Stroke is a leading cause of serious long-term disability, and it reduces mobility in more than half of stroke survivors age 65 and over.
During a stroke, a blood vessel supplying blood to the brain bursts or is blocked by a blood clot. Nerve cells in the affected area of the brain can be damaged within minutes and can die within hours. It is estimated that during a stroke, 2 million brain cells die every minute.
Strokes are the fifth-leading cause of death among Americans behind heart disease and cancer, and are the No. 1 cause of adult disability, according to the National Stroke Association. More than 790,000 people suffer from strokes each year.
What Causes A Stroke?
An ischemic stroke is caused by a blood clot that blocks blood flow to the brain. A blood clot can develop in a narrowed artery that supplies the brain or can travel from the heart (or elsewhere in the body) to an artery that supplies the brain. About 80 percent of strokes are ischemic.

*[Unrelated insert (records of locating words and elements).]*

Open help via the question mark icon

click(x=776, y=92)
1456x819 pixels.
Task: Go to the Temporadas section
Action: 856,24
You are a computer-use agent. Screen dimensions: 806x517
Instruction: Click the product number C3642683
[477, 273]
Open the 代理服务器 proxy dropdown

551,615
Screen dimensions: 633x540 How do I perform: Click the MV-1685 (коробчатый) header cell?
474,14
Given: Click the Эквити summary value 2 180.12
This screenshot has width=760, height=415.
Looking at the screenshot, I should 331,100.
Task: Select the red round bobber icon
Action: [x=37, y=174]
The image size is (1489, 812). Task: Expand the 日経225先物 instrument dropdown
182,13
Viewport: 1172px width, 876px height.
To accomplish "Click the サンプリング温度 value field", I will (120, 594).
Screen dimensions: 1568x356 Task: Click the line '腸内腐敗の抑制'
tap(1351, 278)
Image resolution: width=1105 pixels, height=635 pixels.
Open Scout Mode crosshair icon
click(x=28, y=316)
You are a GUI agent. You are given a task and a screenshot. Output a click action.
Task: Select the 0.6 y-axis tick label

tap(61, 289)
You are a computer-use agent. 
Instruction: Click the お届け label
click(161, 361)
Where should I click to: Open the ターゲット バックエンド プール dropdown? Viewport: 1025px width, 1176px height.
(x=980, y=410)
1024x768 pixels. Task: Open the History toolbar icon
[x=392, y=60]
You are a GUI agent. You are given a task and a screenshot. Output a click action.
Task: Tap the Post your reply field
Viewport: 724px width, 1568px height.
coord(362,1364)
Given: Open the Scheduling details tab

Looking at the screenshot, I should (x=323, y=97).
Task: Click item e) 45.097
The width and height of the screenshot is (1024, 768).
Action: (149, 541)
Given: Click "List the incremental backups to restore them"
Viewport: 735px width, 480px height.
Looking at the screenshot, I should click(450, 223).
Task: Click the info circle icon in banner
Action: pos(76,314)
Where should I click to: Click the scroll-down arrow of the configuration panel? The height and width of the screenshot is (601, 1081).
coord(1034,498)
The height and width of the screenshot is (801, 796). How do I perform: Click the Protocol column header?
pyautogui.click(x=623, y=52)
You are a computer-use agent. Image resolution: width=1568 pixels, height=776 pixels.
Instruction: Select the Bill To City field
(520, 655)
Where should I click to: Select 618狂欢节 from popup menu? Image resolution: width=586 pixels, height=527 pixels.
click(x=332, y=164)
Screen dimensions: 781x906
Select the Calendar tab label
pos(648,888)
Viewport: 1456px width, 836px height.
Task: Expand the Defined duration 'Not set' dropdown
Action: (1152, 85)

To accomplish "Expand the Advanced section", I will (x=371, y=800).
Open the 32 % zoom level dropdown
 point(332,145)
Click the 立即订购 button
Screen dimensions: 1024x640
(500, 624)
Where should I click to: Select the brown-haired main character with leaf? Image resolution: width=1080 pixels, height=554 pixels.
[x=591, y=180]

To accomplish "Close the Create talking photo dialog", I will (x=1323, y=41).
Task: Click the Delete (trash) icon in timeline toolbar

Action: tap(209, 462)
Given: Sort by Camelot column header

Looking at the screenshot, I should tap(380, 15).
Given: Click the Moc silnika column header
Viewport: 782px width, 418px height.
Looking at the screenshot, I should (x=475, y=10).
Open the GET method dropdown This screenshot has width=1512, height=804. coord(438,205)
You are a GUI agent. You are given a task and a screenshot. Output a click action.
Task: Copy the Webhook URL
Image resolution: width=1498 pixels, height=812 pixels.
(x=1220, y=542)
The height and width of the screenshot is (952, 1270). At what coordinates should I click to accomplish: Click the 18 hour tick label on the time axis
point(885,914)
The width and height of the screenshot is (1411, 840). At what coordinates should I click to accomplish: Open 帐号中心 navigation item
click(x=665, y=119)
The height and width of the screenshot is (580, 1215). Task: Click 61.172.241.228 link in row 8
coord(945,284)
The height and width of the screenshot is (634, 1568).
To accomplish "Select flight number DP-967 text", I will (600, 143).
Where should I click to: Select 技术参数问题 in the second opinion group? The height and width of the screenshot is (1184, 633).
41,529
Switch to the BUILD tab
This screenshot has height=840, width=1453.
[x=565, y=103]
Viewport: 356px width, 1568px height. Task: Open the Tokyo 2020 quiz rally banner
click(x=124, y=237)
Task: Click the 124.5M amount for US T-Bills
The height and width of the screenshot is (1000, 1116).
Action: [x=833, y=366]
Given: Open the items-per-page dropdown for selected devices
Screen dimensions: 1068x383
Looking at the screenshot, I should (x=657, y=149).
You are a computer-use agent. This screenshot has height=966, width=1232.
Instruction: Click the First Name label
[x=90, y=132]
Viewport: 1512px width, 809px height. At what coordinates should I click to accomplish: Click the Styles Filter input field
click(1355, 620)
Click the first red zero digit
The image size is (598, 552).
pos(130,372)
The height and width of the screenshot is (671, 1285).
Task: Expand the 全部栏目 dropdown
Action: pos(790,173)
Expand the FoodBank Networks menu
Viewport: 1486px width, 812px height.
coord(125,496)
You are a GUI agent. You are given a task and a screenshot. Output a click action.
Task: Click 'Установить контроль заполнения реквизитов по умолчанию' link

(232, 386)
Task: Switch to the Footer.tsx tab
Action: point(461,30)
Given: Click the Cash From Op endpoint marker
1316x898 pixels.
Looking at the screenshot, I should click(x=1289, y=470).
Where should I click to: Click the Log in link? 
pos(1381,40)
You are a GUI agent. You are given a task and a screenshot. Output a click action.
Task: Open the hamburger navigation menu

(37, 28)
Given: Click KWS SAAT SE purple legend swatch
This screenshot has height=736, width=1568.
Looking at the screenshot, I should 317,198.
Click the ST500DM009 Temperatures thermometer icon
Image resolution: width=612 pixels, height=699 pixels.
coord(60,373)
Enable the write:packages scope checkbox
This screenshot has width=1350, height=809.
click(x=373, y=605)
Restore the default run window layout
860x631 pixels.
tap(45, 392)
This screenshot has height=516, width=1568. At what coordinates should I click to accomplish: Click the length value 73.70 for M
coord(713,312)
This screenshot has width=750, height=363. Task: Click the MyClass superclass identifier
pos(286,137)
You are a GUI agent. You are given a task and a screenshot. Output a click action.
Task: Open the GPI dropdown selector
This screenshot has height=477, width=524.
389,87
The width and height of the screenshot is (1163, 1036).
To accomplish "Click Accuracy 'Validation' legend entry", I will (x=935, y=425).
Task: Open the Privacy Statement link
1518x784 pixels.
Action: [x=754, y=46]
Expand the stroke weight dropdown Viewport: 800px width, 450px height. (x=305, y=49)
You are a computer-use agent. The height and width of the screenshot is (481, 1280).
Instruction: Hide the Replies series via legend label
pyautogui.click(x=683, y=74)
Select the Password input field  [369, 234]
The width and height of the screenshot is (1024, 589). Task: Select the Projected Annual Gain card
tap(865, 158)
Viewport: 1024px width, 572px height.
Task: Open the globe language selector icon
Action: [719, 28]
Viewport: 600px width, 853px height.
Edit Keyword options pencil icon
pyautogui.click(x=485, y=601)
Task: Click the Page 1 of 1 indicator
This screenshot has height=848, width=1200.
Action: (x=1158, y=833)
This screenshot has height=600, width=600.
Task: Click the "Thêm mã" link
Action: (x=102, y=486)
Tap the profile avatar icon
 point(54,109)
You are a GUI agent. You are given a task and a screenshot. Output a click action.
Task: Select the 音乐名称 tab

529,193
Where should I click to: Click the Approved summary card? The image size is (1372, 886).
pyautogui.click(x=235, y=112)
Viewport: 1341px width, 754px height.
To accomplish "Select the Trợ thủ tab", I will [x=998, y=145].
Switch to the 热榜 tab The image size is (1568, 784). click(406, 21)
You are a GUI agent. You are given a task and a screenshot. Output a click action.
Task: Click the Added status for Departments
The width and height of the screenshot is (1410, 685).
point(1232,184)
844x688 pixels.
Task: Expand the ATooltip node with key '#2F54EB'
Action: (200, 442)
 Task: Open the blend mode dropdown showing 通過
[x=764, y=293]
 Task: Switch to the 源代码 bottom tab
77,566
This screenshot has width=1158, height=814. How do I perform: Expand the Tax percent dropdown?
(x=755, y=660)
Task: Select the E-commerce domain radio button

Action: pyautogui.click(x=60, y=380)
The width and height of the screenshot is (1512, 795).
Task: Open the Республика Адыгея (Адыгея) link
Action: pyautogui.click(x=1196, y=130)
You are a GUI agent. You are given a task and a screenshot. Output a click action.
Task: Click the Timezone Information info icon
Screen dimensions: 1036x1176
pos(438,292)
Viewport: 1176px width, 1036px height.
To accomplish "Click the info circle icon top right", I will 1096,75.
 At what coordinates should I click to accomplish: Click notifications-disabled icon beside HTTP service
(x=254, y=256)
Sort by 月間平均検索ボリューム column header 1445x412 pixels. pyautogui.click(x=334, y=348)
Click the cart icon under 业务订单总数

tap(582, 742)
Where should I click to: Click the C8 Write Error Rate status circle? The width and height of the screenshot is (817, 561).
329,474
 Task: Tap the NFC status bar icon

Blood clots can be caused by other body issues that affect the flow of blood, including:
• Hardening of the arteries
• Irregular heart rhythms
• Certain heart valve problems, diseases or infections
• Congenital heart defects
• Heart attack
The other 20 percent of strokes are hemorrhagic — strokes that occur when a blood vessel breaks and blood leaks into the brain.
What Are The Symptoms?
• Sudden numbness or weakness of the face, arm, or leg, especially if it occurs on one side of the body
• Sudden confusion, trouble speaking, or understanding speech
• Sudden trouble seeing in one or both eyes, or double vision
• Sudden trouble walking, dizziness, loss of balance, or coordination
• Sudden severe headache with no known cause
• Drowsiness, nausea, or vomiting
How a stroke patient is affected depends on the location in the brain where the stroke occurs. For example, someone who has a small stroke may experience only minor problems such as weakness of an arm or leg. People who have larger strokes may be paralyzed on one side or lose their ability to speak, according to the National Stroke Association.
Anyone who has symptoms of a stroke needs emergency care. The sooner medical treatment begins after symptoms are noticed, the fewer brain cells may be damaged.
Can You Prevent A Stroke?
Up to 80 percent of all strokes are preventable, according to the National Stroke Association. The basics of preventing a stroke are similar to the steps to having a healthy heart, including exercising regularly, not smoking, keeping cholesterol and blood pressure down and keeping a diet low in sodium and fat.
A stroke can happen at any stage of life, even in fetuses and children, but it becomes more likely with age. Stroke occurs most often in people over age 65.
How Do Doctors Treat Strokes?
Strokes are treated in several different ways, including by surgery, medications, hospital care and rehabilitation. Strokes caused by blood clots might be treated with a surgery to remove artery plaque or an angioplasty surgery.
A drug that dissolves blood clots might also be used. Called tissue plasminogen activator, or tPA, the drug dissolves the clot and can restore blood flow to the brain. TPA is usually effective only if administered promptly.